__INFORMATION SUPPLIED__
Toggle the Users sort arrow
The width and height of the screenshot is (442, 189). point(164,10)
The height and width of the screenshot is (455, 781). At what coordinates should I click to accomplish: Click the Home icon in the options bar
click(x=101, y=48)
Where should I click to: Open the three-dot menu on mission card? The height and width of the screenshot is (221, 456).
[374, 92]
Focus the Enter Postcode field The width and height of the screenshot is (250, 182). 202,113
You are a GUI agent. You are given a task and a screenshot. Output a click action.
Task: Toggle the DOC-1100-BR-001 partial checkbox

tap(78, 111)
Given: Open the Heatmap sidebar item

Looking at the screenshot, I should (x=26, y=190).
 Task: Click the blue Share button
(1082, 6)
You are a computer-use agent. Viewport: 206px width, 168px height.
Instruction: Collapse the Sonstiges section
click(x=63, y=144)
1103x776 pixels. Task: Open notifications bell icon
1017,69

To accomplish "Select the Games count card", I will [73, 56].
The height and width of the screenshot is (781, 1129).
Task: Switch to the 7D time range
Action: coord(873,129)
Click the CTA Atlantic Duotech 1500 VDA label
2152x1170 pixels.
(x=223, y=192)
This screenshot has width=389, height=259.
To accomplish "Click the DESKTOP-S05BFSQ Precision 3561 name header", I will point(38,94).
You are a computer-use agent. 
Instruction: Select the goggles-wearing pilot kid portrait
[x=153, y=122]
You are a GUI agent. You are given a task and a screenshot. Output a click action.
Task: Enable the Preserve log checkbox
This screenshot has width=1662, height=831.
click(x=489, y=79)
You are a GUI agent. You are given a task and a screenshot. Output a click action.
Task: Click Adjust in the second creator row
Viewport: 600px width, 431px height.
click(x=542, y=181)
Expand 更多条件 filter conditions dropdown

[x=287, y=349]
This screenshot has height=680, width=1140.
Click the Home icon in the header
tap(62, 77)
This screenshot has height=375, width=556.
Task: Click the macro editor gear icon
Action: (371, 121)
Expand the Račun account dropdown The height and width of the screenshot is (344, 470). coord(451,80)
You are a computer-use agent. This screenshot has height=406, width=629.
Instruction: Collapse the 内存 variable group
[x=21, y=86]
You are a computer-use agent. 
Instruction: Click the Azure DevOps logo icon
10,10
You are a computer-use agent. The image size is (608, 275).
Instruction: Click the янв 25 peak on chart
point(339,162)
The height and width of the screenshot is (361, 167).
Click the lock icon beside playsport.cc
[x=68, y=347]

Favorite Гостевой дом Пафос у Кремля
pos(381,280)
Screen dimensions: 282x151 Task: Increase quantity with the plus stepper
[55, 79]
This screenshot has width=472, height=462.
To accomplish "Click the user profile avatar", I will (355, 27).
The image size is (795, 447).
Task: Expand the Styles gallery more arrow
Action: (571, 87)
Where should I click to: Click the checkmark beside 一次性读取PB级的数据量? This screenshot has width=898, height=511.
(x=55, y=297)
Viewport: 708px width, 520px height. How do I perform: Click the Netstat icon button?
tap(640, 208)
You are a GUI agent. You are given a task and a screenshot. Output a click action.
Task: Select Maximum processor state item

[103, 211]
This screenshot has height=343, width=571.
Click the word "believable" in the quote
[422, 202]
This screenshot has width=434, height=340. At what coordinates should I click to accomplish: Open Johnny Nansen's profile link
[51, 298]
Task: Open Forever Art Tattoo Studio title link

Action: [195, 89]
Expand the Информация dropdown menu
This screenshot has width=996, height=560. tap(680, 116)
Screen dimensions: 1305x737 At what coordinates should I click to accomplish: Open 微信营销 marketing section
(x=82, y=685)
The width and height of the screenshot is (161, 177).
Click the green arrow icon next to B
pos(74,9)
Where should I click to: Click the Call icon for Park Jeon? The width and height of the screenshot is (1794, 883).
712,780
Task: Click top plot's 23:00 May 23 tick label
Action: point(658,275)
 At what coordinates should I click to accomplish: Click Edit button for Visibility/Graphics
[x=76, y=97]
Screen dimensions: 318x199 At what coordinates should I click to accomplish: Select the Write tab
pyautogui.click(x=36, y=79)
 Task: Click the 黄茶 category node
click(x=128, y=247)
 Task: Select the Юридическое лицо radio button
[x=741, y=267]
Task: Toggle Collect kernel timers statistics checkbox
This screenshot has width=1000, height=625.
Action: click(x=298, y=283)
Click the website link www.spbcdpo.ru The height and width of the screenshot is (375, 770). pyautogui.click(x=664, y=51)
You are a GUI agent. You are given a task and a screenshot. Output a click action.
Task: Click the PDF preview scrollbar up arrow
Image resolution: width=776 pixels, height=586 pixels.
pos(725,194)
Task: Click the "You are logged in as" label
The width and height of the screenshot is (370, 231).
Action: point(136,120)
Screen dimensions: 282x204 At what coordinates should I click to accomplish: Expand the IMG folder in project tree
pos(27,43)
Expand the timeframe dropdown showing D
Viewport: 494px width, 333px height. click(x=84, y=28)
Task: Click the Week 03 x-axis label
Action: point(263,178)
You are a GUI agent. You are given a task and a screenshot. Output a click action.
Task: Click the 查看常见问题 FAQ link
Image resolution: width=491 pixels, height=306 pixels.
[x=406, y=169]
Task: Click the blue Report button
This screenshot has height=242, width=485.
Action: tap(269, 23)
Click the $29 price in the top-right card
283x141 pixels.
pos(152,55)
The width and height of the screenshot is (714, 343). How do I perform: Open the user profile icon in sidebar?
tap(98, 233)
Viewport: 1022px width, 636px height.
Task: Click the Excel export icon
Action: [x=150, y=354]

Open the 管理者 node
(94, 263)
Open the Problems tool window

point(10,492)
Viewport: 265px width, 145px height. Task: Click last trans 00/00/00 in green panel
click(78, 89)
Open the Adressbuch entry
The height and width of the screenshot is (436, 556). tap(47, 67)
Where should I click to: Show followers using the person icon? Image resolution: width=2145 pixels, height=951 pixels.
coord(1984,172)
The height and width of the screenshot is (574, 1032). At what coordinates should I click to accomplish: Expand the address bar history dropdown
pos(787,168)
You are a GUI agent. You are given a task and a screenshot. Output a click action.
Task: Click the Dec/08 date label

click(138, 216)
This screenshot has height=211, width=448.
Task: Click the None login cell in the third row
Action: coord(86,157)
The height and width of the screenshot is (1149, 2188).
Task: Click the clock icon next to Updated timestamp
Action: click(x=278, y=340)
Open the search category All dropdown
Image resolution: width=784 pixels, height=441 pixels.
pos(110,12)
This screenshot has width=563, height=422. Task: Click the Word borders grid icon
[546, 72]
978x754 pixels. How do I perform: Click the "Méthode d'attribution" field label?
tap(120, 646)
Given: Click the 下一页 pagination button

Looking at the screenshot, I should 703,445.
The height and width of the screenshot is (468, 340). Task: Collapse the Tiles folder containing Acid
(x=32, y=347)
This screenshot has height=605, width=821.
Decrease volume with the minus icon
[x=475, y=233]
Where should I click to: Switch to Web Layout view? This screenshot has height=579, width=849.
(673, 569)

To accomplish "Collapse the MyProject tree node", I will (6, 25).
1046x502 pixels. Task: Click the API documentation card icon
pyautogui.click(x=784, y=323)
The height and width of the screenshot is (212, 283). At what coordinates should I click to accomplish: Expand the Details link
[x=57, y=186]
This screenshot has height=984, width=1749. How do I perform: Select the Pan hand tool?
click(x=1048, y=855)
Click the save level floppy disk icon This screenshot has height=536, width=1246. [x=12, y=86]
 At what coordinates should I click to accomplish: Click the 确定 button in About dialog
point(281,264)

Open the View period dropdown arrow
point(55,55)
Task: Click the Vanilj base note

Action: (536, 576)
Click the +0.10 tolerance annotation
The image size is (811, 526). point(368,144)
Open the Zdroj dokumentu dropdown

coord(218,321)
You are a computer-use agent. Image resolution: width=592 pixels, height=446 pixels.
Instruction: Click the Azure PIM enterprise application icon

__WRITTEN REQUEST__
Count the lines in the records above that contain the word "dropdown". Reply with the number only.

__RESULT FOR THIS EXERCISE__
8